┏━━
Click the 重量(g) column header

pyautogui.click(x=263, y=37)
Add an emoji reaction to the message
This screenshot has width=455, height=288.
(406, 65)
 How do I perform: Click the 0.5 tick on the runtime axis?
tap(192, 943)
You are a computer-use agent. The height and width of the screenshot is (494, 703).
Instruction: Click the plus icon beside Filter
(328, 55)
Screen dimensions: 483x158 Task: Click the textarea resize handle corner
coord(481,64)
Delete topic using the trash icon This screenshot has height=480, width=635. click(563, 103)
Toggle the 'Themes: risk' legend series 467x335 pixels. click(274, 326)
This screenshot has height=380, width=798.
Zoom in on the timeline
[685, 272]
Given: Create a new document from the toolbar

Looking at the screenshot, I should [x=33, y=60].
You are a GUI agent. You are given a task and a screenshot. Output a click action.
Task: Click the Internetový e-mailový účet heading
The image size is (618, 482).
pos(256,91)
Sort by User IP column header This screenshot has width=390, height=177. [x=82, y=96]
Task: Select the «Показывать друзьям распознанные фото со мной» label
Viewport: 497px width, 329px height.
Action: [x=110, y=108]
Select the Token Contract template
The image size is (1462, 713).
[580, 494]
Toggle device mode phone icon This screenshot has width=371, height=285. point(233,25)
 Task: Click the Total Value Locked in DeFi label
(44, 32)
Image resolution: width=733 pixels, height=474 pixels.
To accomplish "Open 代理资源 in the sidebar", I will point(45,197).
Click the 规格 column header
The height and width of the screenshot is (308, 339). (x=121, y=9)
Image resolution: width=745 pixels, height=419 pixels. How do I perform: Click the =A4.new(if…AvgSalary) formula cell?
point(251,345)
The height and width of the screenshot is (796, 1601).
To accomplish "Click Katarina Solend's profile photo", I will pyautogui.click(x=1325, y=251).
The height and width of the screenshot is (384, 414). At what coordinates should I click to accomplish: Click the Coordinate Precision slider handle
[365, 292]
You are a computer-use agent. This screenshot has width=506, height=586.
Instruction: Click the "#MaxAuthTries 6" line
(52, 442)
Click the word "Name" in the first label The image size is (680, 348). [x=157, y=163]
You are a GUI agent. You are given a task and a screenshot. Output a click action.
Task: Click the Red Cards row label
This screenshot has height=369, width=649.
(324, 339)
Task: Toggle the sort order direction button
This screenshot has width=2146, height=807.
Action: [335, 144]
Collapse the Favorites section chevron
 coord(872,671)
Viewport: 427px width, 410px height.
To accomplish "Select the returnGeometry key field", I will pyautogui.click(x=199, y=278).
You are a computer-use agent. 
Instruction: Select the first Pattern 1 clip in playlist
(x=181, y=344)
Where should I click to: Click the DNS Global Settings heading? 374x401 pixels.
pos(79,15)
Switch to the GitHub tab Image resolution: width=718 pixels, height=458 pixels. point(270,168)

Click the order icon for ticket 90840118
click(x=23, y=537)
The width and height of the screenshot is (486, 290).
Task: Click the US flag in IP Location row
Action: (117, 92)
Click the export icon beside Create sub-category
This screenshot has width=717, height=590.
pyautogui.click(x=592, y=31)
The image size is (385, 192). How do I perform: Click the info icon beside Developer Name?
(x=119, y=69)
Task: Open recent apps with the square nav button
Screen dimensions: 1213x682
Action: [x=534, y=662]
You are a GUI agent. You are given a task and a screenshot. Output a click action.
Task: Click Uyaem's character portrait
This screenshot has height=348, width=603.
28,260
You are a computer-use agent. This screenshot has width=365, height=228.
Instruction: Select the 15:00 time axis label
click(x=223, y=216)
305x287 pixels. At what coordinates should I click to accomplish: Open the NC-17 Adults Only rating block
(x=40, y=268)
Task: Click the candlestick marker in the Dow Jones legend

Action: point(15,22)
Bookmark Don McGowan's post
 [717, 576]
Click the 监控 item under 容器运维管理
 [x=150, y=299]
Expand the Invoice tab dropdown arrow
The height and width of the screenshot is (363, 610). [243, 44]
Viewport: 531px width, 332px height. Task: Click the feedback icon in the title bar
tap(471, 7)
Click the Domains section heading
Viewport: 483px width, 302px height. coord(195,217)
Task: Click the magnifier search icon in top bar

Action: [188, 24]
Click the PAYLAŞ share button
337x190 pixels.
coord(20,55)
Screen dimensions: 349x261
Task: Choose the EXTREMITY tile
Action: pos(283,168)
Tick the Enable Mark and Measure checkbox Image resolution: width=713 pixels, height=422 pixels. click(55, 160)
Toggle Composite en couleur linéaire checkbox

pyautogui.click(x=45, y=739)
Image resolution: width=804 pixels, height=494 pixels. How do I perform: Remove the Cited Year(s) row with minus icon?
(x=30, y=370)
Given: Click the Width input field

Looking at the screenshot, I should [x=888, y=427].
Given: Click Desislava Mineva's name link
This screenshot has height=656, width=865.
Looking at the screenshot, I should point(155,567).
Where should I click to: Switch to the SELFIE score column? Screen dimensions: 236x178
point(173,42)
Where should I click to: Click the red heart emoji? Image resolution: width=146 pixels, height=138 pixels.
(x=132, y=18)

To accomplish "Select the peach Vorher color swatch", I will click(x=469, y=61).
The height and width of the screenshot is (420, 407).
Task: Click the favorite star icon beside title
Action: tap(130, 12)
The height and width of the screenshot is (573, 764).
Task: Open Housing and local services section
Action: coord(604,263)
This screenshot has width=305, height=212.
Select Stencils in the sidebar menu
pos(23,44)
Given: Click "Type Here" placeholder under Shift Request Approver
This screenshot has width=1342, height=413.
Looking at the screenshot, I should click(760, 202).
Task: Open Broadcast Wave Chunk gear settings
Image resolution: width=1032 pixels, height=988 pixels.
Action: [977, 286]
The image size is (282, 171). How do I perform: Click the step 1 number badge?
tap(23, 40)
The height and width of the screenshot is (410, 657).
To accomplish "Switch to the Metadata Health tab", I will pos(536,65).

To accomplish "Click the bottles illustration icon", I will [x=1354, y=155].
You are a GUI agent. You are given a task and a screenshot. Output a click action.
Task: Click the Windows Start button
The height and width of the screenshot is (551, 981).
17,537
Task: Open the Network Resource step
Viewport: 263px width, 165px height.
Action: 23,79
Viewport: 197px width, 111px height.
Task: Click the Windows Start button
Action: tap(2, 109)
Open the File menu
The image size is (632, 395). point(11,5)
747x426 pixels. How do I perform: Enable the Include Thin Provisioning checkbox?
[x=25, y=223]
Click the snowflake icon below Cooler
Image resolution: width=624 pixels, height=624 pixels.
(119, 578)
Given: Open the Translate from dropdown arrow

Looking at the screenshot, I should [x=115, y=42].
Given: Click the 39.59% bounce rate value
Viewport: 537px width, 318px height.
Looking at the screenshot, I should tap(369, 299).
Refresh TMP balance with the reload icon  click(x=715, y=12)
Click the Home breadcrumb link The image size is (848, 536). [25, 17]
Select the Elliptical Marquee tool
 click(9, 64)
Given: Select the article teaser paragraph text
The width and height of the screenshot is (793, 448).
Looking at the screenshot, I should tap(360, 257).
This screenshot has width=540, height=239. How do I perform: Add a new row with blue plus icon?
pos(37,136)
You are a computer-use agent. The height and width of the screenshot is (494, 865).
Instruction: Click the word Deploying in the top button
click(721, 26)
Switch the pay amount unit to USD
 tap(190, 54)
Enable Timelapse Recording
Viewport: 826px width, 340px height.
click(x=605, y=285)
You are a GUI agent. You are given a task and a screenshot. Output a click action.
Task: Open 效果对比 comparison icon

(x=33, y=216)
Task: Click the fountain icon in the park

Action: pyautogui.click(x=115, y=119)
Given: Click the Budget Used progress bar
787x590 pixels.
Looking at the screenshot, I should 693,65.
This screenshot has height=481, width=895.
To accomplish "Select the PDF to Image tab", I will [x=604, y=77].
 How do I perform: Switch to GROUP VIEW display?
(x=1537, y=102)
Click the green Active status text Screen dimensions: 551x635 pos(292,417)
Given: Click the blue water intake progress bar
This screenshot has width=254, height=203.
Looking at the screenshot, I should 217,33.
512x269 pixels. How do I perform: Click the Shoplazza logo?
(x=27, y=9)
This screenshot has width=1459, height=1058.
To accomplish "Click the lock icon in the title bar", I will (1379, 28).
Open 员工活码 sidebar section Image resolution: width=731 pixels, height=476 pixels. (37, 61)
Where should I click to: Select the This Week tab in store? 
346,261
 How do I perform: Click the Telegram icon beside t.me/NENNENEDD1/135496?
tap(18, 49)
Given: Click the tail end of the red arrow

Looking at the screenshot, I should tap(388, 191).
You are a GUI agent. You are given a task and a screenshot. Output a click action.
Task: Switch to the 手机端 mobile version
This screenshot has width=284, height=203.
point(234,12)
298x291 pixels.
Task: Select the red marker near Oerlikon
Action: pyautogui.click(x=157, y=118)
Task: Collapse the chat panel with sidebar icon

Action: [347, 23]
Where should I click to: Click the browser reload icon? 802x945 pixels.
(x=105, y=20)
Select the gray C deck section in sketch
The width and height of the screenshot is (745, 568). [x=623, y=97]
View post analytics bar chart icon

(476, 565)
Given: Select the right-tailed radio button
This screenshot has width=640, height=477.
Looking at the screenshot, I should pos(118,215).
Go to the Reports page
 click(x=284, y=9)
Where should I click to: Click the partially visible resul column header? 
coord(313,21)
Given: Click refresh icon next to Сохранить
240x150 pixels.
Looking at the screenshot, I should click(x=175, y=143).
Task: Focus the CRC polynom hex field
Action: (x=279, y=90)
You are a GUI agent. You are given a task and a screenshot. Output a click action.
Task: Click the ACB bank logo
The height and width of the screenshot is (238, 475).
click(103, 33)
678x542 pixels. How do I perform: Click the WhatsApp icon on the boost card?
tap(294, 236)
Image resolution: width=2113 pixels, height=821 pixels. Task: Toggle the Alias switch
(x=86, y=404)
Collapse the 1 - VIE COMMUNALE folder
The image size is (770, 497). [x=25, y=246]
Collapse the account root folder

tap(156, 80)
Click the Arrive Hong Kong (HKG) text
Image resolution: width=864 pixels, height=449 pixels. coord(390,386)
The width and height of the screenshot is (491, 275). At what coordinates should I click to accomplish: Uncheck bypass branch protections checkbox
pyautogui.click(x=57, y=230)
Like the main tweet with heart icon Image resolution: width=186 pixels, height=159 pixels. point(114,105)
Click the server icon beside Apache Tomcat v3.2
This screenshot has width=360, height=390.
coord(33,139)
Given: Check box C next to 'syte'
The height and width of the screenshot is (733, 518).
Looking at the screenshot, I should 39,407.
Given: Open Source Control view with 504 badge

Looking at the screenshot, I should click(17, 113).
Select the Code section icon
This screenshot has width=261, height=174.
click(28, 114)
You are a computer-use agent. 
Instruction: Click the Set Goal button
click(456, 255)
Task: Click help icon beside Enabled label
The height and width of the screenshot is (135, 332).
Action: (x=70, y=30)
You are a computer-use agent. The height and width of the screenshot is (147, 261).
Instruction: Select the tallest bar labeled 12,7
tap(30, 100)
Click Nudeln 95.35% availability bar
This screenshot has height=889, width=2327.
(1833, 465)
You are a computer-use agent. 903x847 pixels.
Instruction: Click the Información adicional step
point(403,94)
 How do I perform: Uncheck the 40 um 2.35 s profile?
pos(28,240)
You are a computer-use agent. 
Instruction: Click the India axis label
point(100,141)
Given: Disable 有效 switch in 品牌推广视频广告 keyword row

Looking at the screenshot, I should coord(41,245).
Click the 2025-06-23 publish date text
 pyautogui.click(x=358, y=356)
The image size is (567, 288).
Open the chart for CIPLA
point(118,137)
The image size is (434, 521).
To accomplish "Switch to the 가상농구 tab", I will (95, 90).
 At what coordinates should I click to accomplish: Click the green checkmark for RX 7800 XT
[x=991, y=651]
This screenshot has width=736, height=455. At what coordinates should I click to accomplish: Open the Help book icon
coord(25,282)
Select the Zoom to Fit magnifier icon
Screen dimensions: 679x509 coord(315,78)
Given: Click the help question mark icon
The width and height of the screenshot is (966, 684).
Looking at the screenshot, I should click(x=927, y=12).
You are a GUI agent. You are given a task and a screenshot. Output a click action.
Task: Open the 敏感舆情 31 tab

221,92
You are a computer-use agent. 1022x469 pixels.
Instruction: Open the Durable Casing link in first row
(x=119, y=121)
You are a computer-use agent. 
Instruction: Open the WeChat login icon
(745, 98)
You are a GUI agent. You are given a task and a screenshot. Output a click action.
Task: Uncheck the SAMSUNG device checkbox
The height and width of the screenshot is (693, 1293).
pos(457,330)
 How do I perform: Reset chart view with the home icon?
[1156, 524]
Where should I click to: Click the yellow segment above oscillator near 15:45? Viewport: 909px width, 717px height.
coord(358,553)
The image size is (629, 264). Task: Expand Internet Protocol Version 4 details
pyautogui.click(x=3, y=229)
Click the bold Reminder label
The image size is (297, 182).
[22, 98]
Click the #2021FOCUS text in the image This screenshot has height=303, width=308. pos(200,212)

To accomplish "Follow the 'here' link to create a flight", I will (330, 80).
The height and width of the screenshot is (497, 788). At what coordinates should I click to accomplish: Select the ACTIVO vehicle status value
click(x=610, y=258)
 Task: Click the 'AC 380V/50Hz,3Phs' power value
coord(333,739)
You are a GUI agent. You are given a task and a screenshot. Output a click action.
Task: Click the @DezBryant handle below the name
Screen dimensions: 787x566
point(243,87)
┗━━
→ Exercise goal
Go through the listing, find each line with the word "progress", and copy it.

→ Result of the exercise
Given: Click the Budget Used progress bar
Given: Click the blue water intake progress bar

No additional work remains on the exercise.